Business and Financial Law

Who Owns Matte Collection? Founder and LLC Structure

Matte Collection is owned by founder and CEO Justina McKee, who runs the Atlanta-based brand through a single-member LLC structure.

Justina McKee founded and owns Matte Collection, a swimwear and fashion brand she launched in 2017 out of Atlanta, Georgia. The company operates as a privately held limited liability company, meaning McKee retains full control without outside shareholders or public investors. Because it’s a private entity, exact ownership percentages and financial details aren’t disclosed publicly.

Justina McKee: Founder and CEO

McKee built Matte Collection around the philosophy “for women, by women,” targeting a market she felt was underserved by existing swimwear brands. Entrepreneurship runs in her family — her grandmother was a successful businesswoman who gave McKee her first brick-and-mortar retail space. Before launching Matte Collection, McKee spent roughly a decade working in concept development and design, which gave her a sharp eye for building brand audiences and sustaining organic growth.

As CEO, McKee handles both the creative and operational sides of the business. In the brand’s early years, she was involved in everything from textile selection to marketing campaigns. As the company scaled, she shifted toward building internal systems that protect quality and consistency across markets. That hands-on origin shows in the brand’s tightly controlled aesthetic — collections tend to follow a cohesive visual identity rather than chasing scattered trends.

Brand History and Growth

Matte Collection launched in 2017 as a swimwear-focused fashion house and initially conducted most of its business online. The direct-to-consumer model let McKee build a following through social media without the overhead of physical retail, and the brand gained traction through collaborations with well-known figures. Actress Meagan Good fronted the Havana Heat collection, and entrepreneur Angela Simmons served as lead ambassador for a body-positivity campaign that expanded the brand’s reach beyond its core swimwear audience.

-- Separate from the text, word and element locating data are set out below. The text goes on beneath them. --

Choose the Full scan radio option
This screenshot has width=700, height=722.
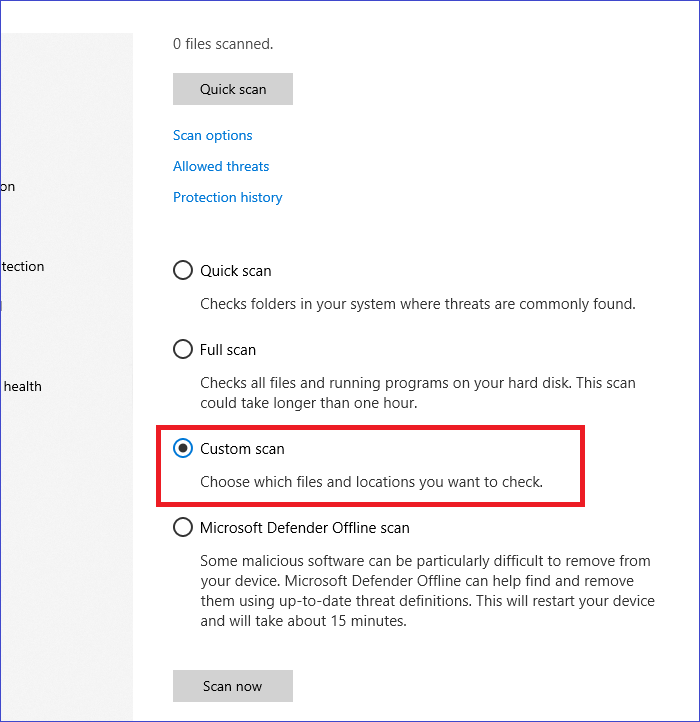(183, 349)
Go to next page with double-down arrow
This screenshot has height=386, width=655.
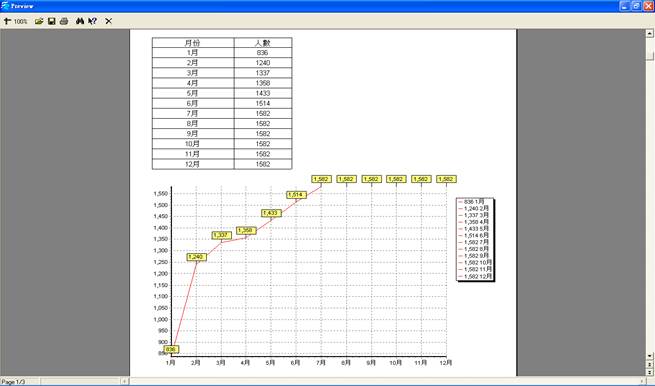click(650, 372)
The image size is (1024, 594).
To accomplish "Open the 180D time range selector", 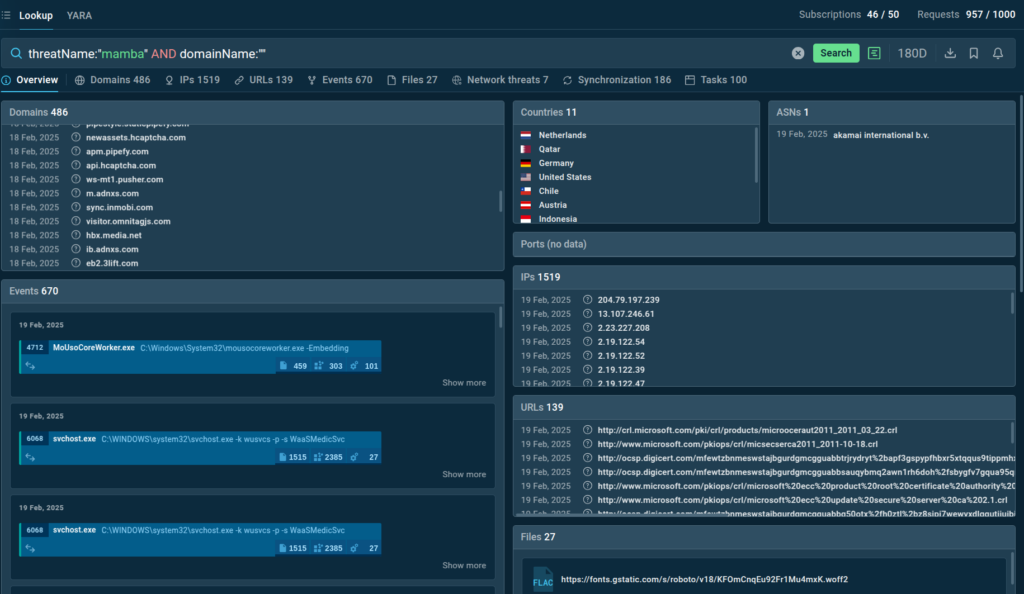I will [x=912, y=53].
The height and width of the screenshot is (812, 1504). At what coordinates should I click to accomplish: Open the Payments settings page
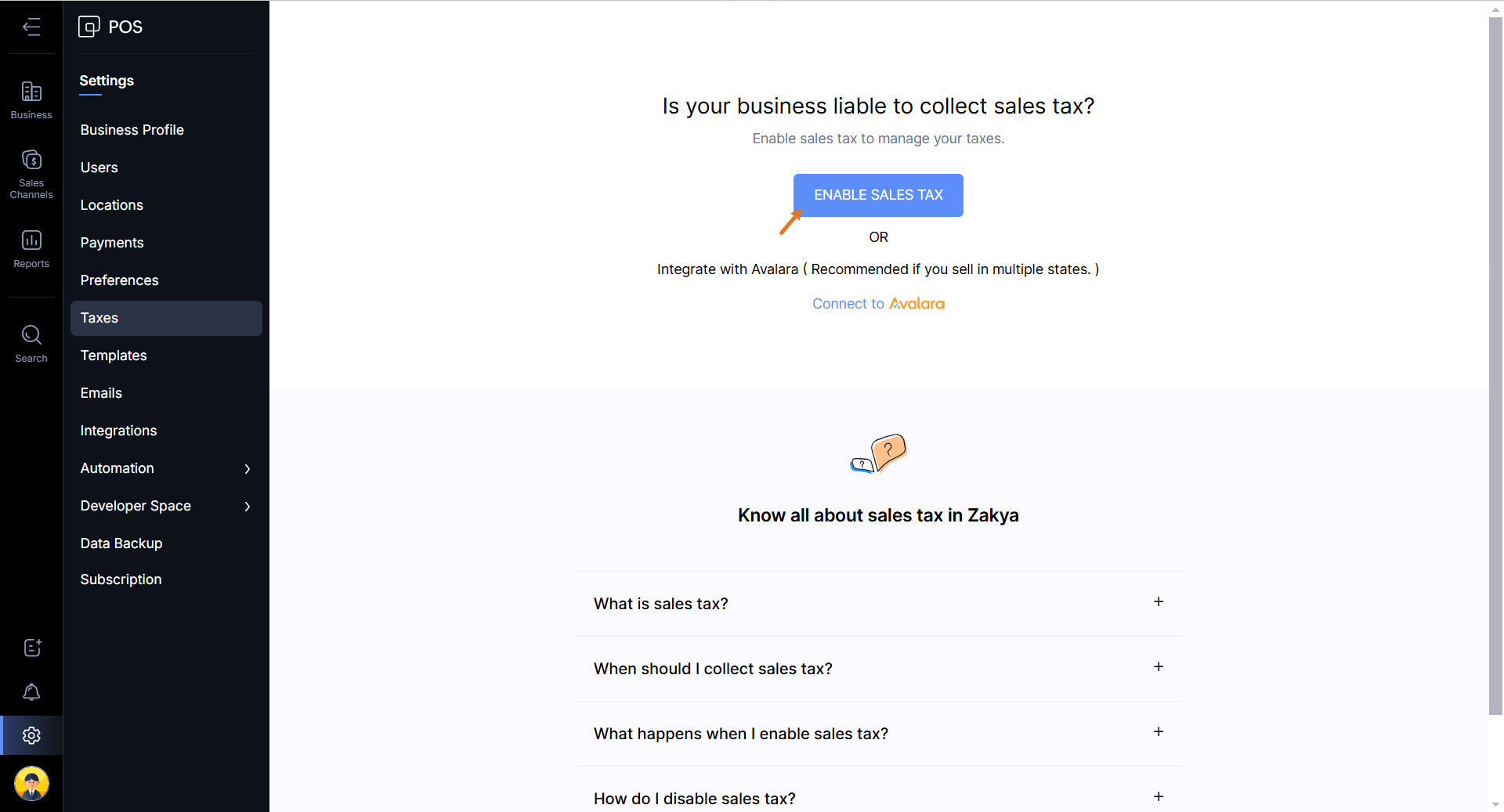click(112, 243)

The company eventually opened its first flagship brick-and-mortar store inside Phipps Plaza in Atlanta, marking a significant shift from purely online sales. That physical presence gave the brand credibility with consumers who want to see and try on products before buying — something that matters in swimwear, where fit is everything. McKee has described the store opening as the culmination of years of steady growth.

LLC Ownership Structure

Matte Collection operates as a limited liability company, a structure that separates McKee’s personal finances from the business’s debts and legal exposure. Under Georgia law, an LLC’s members can either manage the company themselves or appoint outside managers to handle operations. McKee appears to take the member-managed approach, running the company directly rather than delegating to a separate management layer.1Justia Law. Georgia Code 14-11-304 – Management

Because the company is private, it doesn’t file the quarterly and annual financial reports that the SEC requires of publicly traded companies.2U.S. Securities and Exchange Commission. Exchange Act Reporting and Registration That means revenue figures, profit margins, and investor details stay out of public view. McKee doesn’t face pressure from outside shareholders to hit quarterly earnings targets, which gives her room to make long-term decisions about the brand’s direction without answering to a board.

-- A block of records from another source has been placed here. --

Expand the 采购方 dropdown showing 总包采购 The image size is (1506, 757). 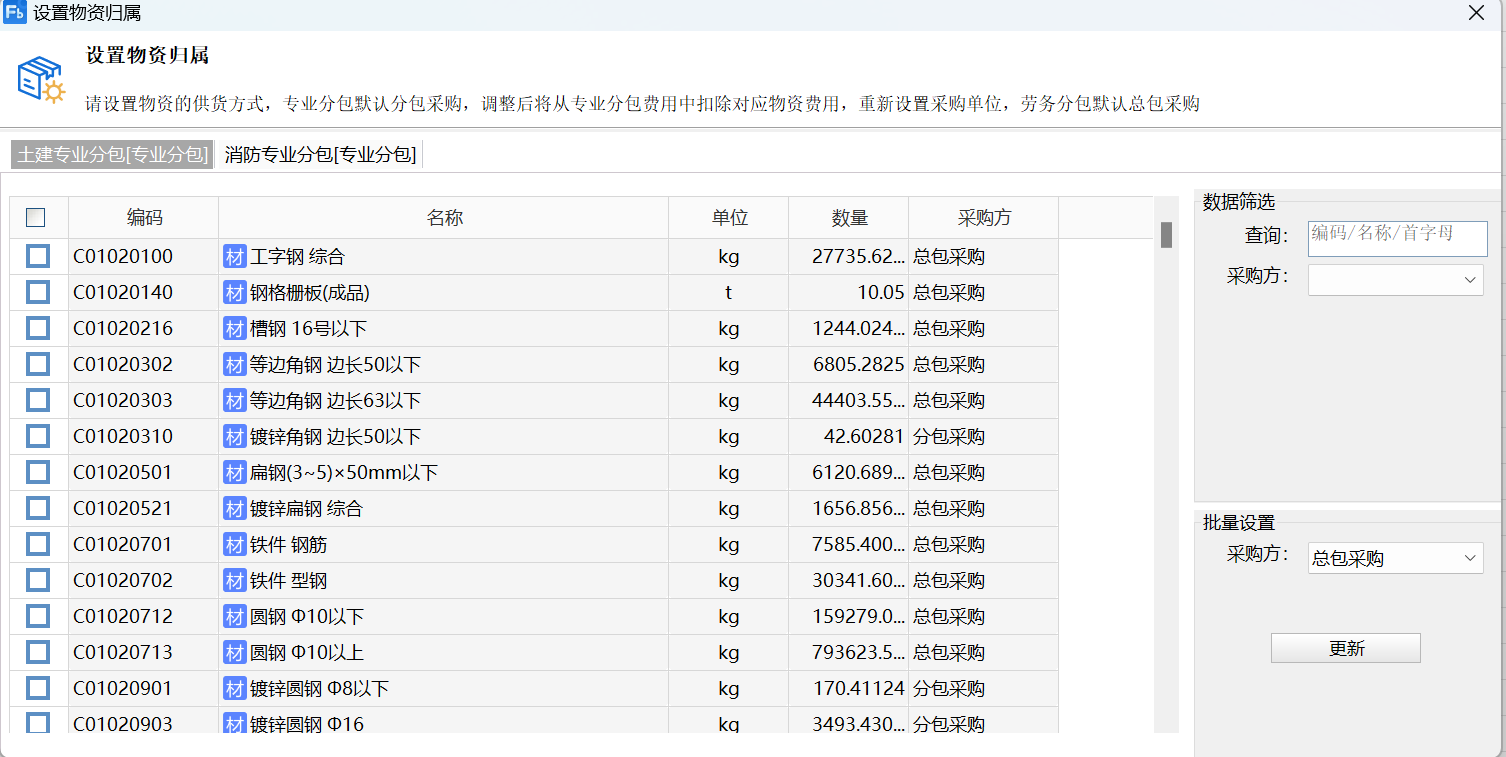(x=1395, y=559)
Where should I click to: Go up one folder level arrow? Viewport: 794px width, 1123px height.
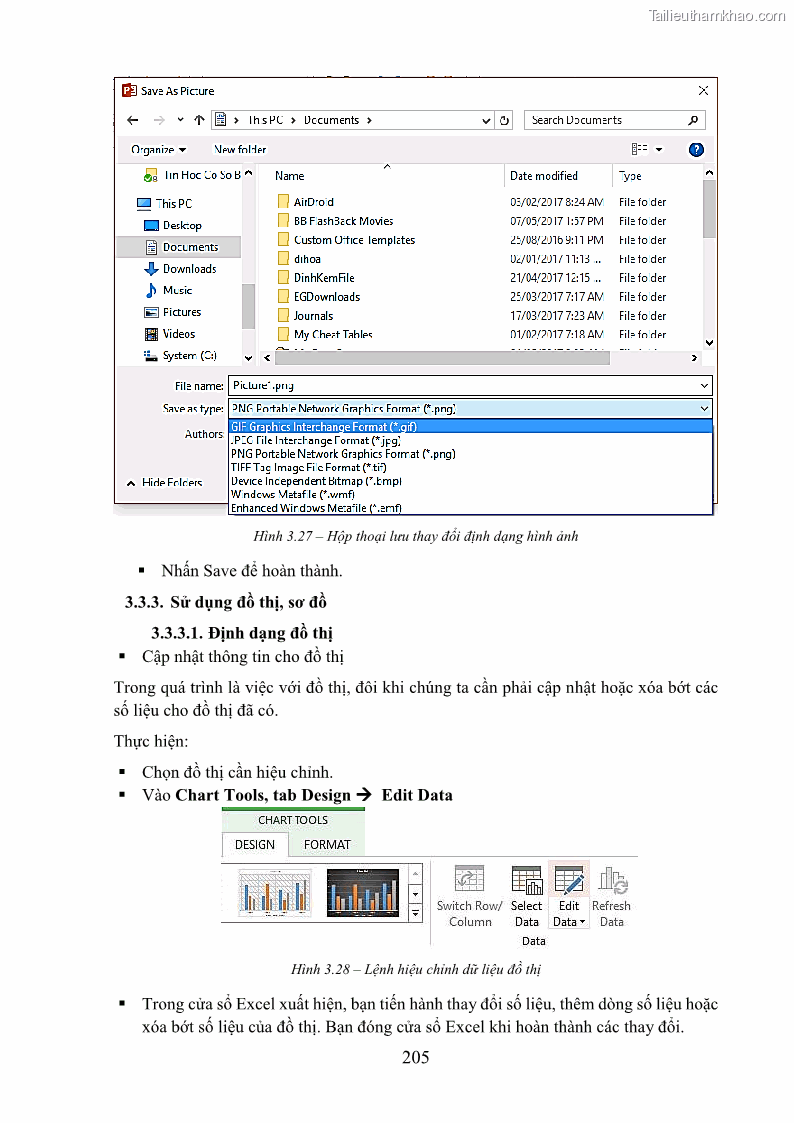tap(200, 120)
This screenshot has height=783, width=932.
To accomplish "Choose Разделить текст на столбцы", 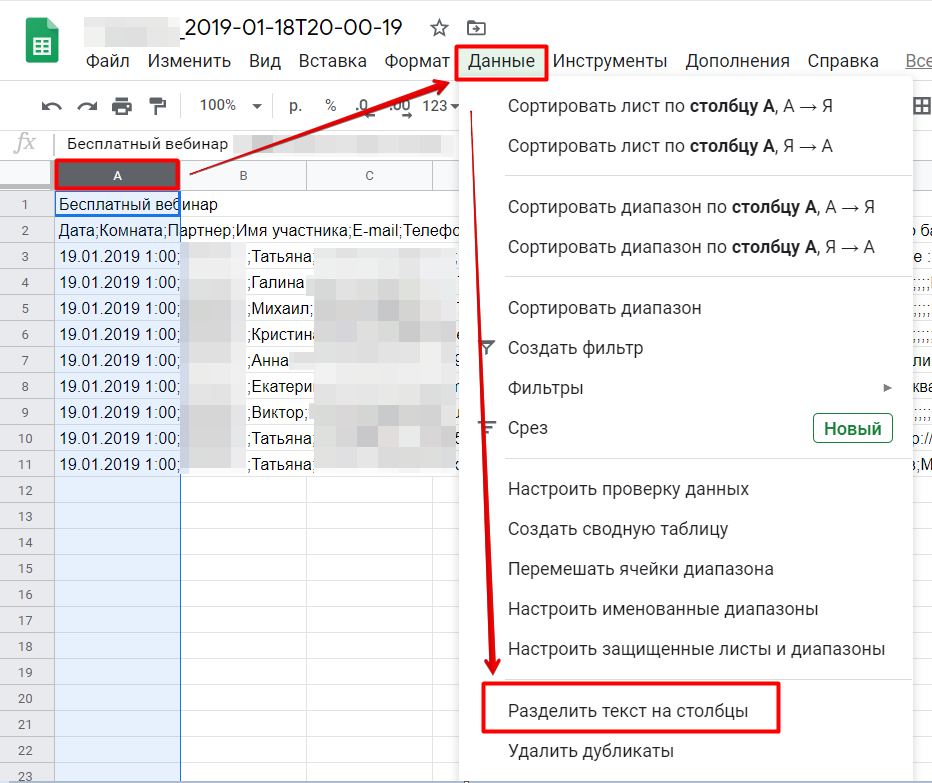I will pyautogui.click(x=628, y=711).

Forming an LLC in Georgia costs $110 (a $100 filing fee plus a $10 processing charge), and keeping it in good standing requires a $60 annual registration.3Georgia Secretary of State. Georgia Corporations Division Filing Fees These are modest costs compared to the regulatory burden of incorporating as a public company, which is one reason the LLC structure appeals to founder-led fashion brands that want to stay nimble.

Tax Treatment as a Single-Member LLC

A single-member LLC like Matte Collection is treated as a “disregarded entity” by the IRS, meaning the business itself doesn’t file a separate corporate tax return. Instead, all income and expenses flow through to the owner’s personal tax return on Schedule C of Form 1040. For tax year 2025, the federal filing deadline falls on April 15, 2026.

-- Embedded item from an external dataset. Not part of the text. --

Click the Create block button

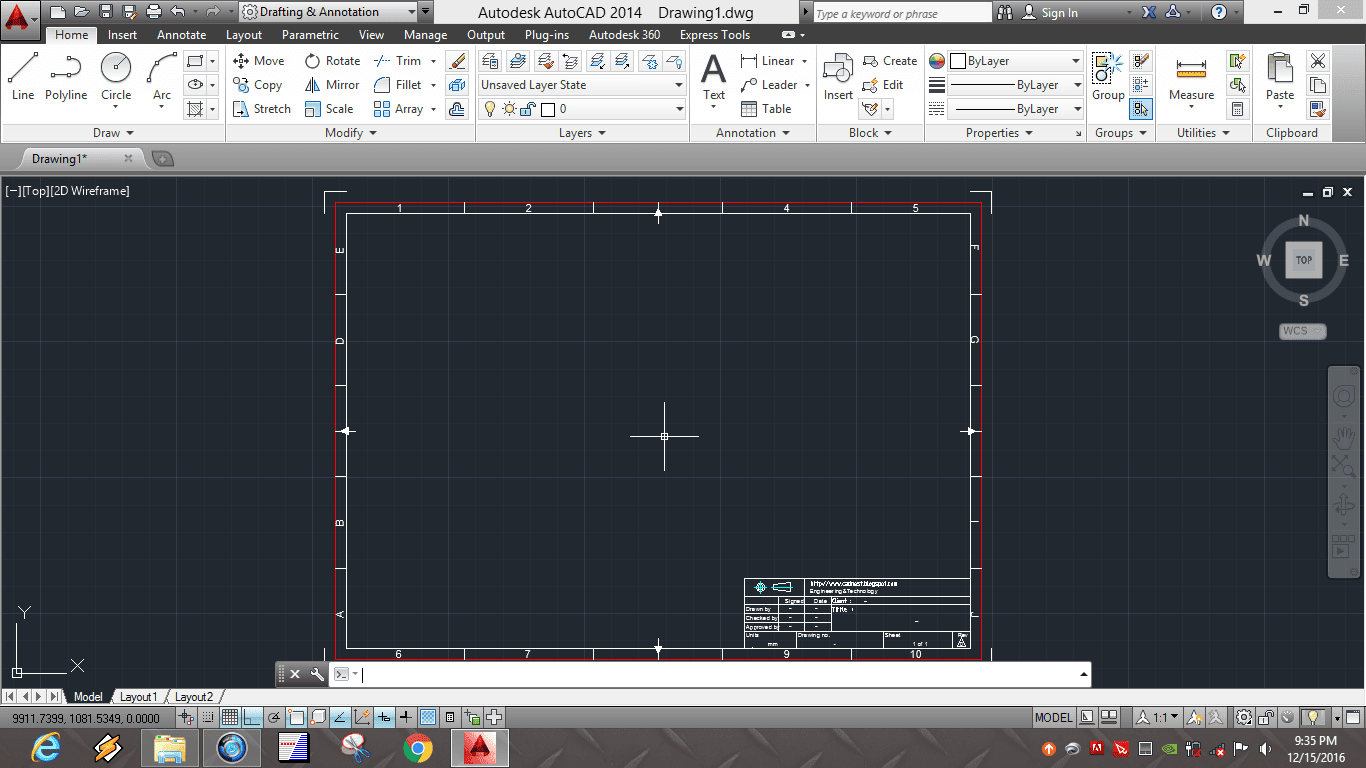coord(890,60)
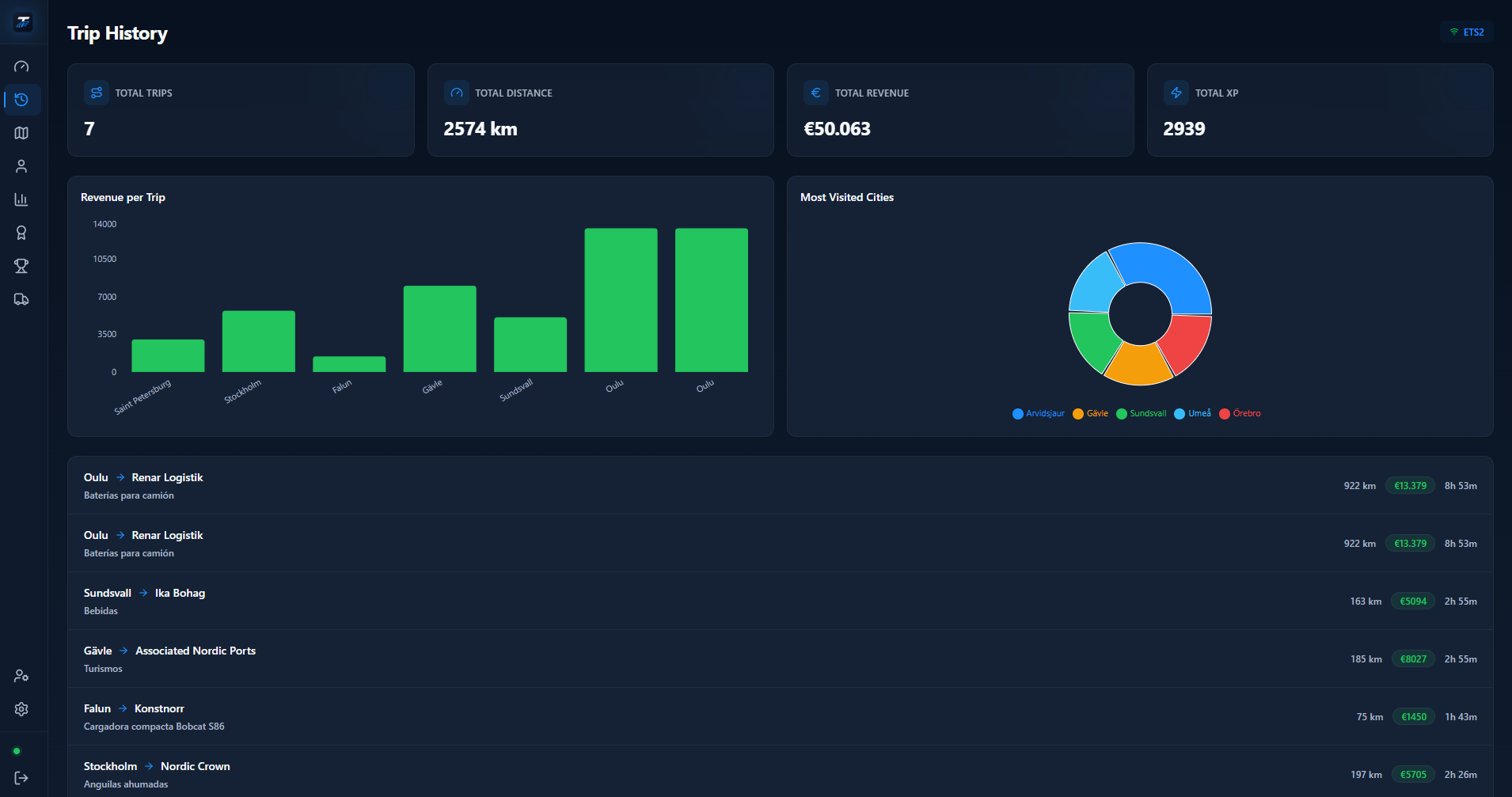
Task: Open the achievements ribbon badge icon
Action: pos(21,233)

If McKee expects to owe more than $1,000 in federal taxes for the year, she’s required to make quarterly estimated tax payments rather than waiting until the annual filing deadline. For 2026, those payments fall on April 15, June 15, September 15, and January 15 of the following year. Missing these deadlines triggers penalties and interest, which is a common pitfall for LLC owners who are used to thinking of taxes as a once-a-year obligation.

Headquarters in Atlanta

Matte Collection is headquartered in Atlanta, which has become a hub for Black-owned fashion and lifestyle brands over the past decade. The city’s combination of relatively low business costs compared to New York or Los Angeles, a deep creative talent pool, and strong cultural influence makes it an attractive base for a brand built on social media marketing and community engagement. McKee has kept the company rooted there since its founding rather than relocating to a traditional fashion capital.

Operating out of Atlanta also positions the brand near major logistics corridors, which matters for an e-commerce-heavy business that ships nationally. The city’s identity as a cultural center aligns with the brand’s aesthetic, and its location in the Southeast gives the company geographic advantages for distribution across the eastern United States.